在美國,此機器的售價是390000,第一個是安裝在lahey clinic,再來是massachusetts general hospital,還有1973在george washington大學。

第一個任何部位都能檢查且不用水頭套的電腦斷層儀是在goergetown university由robert s.ladley. dds設計。

[编辑] 電腦斷層機器的演進

[编辑] 第一代

用如筆頭般細的射束打向一個或兩偵檢器,影像是用translate rotate的方法,將射源和偵檢器放置於對側的位置,兩者相對位置不變,再加以旋轉。在EMI描掃器時代,一對影像須要旋轉180度,耗時四分鐘,使用三個偵檢器(其中一個是射源位置的參考),每個偵檢器都是由碘化鈉閃礫器和光電倍增管組成,部分的病人很不能適應這些早期的機器,因為機器的振動和聲音都太大了。

[编辑] 第二代

這項設計增加了偵檢器的數目,並且改變了射束的形狀,把原本的筆頭型改為扇型,旋轉方式仍為translate rotate,但是掃描時間有明顯的減少,旋轉量也由每次一度增為每次三十度。

[编辑] 第三代

第三代X射线断层成像在獲得影像的時間上有長足的進步,扇形的射束配上一列和射源相對的偵檢器,省略了費時的translation stage,最初讓掃描時間減少至大約一張十秒鐘,這個進行讓ct的實用性大大增加,時間短到可以做肺部和腹部的掃描,之前的幾代只限於用在頭部和四肢,到了第三、四代,病人也明顯覺得噪音和振動都少了不少,舒適多了。

[编辑] 第四代

它的設計方法幾乎和第三代是同時發明的,表現度也差不多,不用一列的偵檢器,取而代之的是360度整圈的偵檢器,用扇型射束旋轉打在固定而非旋轉的偵檢器上。

bulky是一項昂貴且脆弱的光電倍增管,所以漸漸地被較好的偵檢器取代,氙游離腔偵檢器列曾經用在第三代機器中,也增加了較多的解析度和敏感度,但最終這兩項技術都被固態偵檢器取代:一個矩形、固態的發光二極體,並鍍上瑩光的稀土元素磷,它更小,更敏感,更穩定,也更適合第三、四代機器的設計。

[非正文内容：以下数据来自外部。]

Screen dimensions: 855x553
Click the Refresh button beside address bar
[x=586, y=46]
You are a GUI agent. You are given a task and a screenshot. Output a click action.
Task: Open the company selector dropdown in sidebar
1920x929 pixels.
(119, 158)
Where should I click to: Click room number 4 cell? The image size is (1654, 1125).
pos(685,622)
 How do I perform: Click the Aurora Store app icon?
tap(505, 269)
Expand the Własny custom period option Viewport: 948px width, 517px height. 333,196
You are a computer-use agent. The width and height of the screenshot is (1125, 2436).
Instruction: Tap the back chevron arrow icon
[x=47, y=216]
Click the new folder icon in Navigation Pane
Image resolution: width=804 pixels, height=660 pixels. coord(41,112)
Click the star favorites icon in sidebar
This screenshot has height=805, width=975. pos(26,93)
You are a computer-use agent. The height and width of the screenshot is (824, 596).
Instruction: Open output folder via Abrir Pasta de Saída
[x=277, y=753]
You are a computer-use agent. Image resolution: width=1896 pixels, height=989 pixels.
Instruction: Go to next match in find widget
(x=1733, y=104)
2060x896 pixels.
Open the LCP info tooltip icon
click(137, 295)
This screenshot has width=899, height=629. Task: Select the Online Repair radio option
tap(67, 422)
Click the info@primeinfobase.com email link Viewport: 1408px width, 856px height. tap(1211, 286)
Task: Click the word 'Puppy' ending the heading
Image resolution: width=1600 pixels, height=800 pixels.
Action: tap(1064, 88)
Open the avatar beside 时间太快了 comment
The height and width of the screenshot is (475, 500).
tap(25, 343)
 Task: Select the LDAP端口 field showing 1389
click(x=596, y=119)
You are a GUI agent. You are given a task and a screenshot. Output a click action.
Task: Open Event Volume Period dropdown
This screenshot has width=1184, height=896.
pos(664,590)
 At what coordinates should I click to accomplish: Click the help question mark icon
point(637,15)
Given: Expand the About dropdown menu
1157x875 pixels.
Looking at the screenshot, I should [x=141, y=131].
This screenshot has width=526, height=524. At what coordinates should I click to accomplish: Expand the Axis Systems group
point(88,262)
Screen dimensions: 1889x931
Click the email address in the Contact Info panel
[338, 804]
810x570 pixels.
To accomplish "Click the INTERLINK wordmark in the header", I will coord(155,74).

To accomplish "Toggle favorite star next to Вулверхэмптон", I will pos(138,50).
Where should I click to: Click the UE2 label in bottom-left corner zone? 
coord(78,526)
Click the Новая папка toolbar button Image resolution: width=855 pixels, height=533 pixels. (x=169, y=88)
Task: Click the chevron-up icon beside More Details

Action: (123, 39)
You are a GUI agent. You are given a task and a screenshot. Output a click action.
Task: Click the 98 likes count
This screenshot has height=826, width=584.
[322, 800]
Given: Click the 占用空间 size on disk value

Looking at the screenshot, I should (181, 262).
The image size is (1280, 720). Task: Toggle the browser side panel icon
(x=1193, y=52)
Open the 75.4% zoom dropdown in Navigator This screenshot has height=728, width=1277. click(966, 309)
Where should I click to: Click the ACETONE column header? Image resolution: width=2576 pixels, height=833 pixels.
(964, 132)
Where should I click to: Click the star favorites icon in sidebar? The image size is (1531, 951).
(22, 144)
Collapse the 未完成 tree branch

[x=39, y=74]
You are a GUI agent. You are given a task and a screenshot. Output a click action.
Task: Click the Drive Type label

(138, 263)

早期的四代機器有600個光電倍增管,每個直徑1/2吋,可以套在偵檢環內,以三個發光二極體為單位可以替代一個光電倍增管,這項改變同時增加了取像速度和影像品質,但是掃描的速度仍然不能改善,因為x光管的控制還是用纜線啟動,限制了旋轉的速度。

一開始,第四代機器有一個重大的進步,就是每轉一圈,偵檢器就會自動校正一次;而三代的幾何方式固定,對於沒有校正的情形很敏感,也就是有環形假影產生的可能,另外,四代由於偵檢器不會移動和振動,校正的執行也較容易。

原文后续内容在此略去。